FLUX Vol.I es un cuaderno visual construido a partir de fotografías tomadas en Samper de Calanda (España) durante varios días de convivencia, ritual y vida cotidiana en torno a la Semana Santa. Lejos de funcionar como un reportaje documental tradicional, el libro opera como un diario visual fragmentado donde las procesiones, los tambores, los paisajes, los gestos familiares, los símbolos religiosos, las sombras, la arquitectura, el silencio y los pequeños momentos cotidianos coexisten dentro de un mismo territorio emocional.
Todas las fotografías fueron realizadas en blanco y negro siguiendo un enfoque espontáneo, muy cercano a la fotografía instantánea y a la memoria visual. Más que explicar una tradición, el libro intenta transmitir la experiencia emocional de habitar un lugar y observar cómo el ritual, la familia y el paisaje pasan a formar parte de una memoria compartida.
En lugar de un fotolibro tradicional, la obra funciona como un cuaderno de observación, un archivo emocional, un diario visual y una exploración de la memoria y el territorio. Se trata de un libro pequeño, directo y personal; como los propios recuerdos significativos: fragmentados, imperfectos y vivos.
FLUX Vol.II continúa con la idea de la fotografía como un diario visual. Construido en su mayoría a partir de fotografías tomadas con iPhone durante abril y mayo de 2026, el libro reúne fragmentos de la vida cotidiana observados a través de un enfoque personal e instintivo. Árboles, sombras proyectadas, luz dura, autorretratos, siluetas, momentos familiares, trayectos escolares, gestos callejeros, movimiento, quietud, detalles urbanos, huellas, reflejos y pequeñas escenas espontáneas coexisten dentro de un mismo flujo visual.
Fotografiado principalmente en la ciudad donde vivo, el trabajo se mueve entre la observación documental y la abstracción personal, explorando cómo los momentos ordinarios pueden transformarse a través del contraste, la luz, la geometría, el desenfoque y el movimiento. Más que fotografía callejera tradicional, las imágenes surgen de la curiosidad, la presencia y el impulso de fotografiar cualquier cosa que interrumpa silenciosamente la rutina diaria.
Todas las fotografías fueron realizadas en blanco y negro de alto contraste, buscando un equilibrio entre la inmediatez cruda y la atmósfera emocional. De este modo, FLUX Vol.II se convierte lentamente en lo que el propio proyecto sugiere: el paso del tiempo, un ritmo visual, un archivo de la vida ordinaria y una colección de observaciones fugaces. Fragmentado, intuitivo, imperfecto y vivo.
FLUX Vol. III continúa la idea de la fotografía como un diario visual.

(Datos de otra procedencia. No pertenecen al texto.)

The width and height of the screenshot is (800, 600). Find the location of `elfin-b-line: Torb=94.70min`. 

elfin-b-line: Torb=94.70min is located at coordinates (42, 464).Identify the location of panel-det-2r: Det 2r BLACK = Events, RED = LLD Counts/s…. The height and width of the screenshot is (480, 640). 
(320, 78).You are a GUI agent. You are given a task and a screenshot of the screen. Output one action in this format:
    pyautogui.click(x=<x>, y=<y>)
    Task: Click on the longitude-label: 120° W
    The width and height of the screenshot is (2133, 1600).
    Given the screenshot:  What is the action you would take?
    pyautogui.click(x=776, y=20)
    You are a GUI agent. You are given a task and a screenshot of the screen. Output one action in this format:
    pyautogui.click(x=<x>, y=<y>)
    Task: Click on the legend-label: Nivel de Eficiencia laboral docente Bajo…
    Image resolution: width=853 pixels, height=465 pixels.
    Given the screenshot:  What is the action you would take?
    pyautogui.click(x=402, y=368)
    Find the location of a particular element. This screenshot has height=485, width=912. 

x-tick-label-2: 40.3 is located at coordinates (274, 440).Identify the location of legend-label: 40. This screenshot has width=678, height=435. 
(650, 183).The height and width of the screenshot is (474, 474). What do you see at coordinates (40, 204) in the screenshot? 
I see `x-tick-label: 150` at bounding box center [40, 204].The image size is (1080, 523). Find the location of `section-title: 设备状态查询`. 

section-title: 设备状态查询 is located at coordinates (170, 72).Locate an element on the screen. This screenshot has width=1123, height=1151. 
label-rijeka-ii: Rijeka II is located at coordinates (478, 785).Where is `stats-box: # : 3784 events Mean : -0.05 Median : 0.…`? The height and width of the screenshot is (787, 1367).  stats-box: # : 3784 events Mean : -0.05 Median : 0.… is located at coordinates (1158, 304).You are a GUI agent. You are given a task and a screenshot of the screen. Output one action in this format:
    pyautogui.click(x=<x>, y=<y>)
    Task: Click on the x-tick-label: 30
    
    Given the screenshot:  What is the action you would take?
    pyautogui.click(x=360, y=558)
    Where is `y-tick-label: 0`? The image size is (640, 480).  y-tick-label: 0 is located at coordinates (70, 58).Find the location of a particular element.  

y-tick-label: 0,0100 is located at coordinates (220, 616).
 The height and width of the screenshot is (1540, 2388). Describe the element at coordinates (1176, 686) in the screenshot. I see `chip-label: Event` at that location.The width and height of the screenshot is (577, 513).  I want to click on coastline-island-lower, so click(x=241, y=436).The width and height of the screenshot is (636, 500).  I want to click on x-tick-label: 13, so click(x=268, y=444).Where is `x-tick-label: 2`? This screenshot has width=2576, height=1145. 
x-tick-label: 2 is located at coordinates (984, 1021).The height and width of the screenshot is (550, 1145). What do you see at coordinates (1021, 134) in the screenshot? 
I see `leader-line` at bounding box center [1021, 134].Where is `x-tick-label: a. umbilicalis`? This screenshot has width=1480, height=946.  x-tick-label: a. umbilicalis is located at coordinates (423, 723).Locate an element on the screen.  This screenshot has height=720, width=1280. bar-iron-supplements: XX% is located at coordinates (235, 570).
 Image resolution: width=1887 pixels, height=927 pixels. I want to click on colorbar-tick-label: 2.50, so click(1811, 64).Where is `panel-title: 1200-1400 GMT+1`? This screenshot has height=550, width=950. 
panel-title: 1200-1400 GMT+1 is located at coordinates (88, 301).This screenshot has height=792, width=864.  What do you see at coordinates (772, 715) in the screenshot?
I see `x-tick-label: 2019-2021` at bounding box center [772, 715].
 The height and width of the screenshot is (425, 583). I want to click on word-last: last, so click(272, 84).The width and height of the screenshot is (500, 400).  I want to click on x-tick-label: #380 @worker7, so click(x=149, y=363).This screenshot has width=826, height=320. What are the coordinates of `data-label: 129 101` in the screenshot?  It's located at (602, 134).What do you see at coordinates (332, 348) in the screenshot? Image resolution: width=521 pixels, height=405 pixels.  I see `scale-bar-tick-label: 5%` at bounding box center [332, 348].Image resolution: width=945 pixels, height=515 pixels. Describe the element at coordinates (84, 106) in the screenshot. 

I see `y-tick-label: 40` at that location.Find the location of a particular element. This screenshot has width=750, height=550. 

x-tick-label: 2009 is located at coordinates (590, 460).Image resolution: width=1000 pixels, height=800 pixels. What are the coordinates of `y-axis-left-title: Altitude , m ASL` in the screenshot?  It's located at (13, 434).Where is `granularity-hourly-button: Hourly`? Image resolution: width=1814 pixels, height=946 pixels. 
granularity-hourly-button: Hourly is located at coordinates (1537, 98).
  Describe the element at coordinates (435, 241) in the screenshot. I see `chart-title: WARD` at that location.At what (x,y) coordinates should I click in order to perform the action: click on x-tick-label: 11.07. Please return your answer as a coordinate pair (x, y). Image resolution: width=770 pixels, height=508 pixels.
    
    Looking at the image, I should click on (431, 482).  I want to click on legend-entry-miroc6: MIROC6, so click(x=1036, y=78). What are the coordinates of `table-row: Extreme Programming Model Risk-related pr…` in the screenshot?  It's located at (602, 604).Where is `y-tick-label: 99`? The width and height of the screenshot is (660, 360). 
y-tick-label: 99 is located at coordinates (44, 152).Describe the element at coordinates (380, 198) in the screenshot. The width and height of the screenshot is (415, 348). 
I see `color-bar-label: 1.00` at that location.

Construido a partir de fotografías en blanco y negro de alto contraste tomadas de manera instintiva con una Ricoh GR, este volumen documenta las tradiciones taurinas de Frías de Albarracín (Teruel) en 2025. Capturado a través de un enfoque personal y sin filtros, el libro funciona como un archivo histórico y crudo de un solo día de gran intensidad.
La multitud, los toreros, el toro en la plaza, los caballos y la ganadería, las familias y los jóvenes, las calles y los paisajes locales, así como los servicios de protección civil, la tensión, la celebración, el ritual y sacrificio, y los gestos espontáneos, todo coexiste dentro del mismo flujo visual. Fotografiado enteramente desde la perspectiva de un espectador más, el trabajo se sitúa entre la observación documental pura y la inmediatez de la fotografía de calle. Capturadas sin vacilación, las imágenes no ensalzan ni condenan la tradición; simplemente registran una realidad colectiva, dejando las conclusiones en manos del espectador.
Más que un reportaje calculado, estas imágenes surgen de la pura presencia, la curiosidad y el impulso de disparar sin pensar. De este modo, FLUX Vol. III se convierte en lo que el propio proyecto sugiere: el paso del tiempo, un ritmo visual, un registro histórico tangible y una colección de observaciones fugaces. El resultado es un conjunto fragmentado, intuitivo, imperfecto y vivo.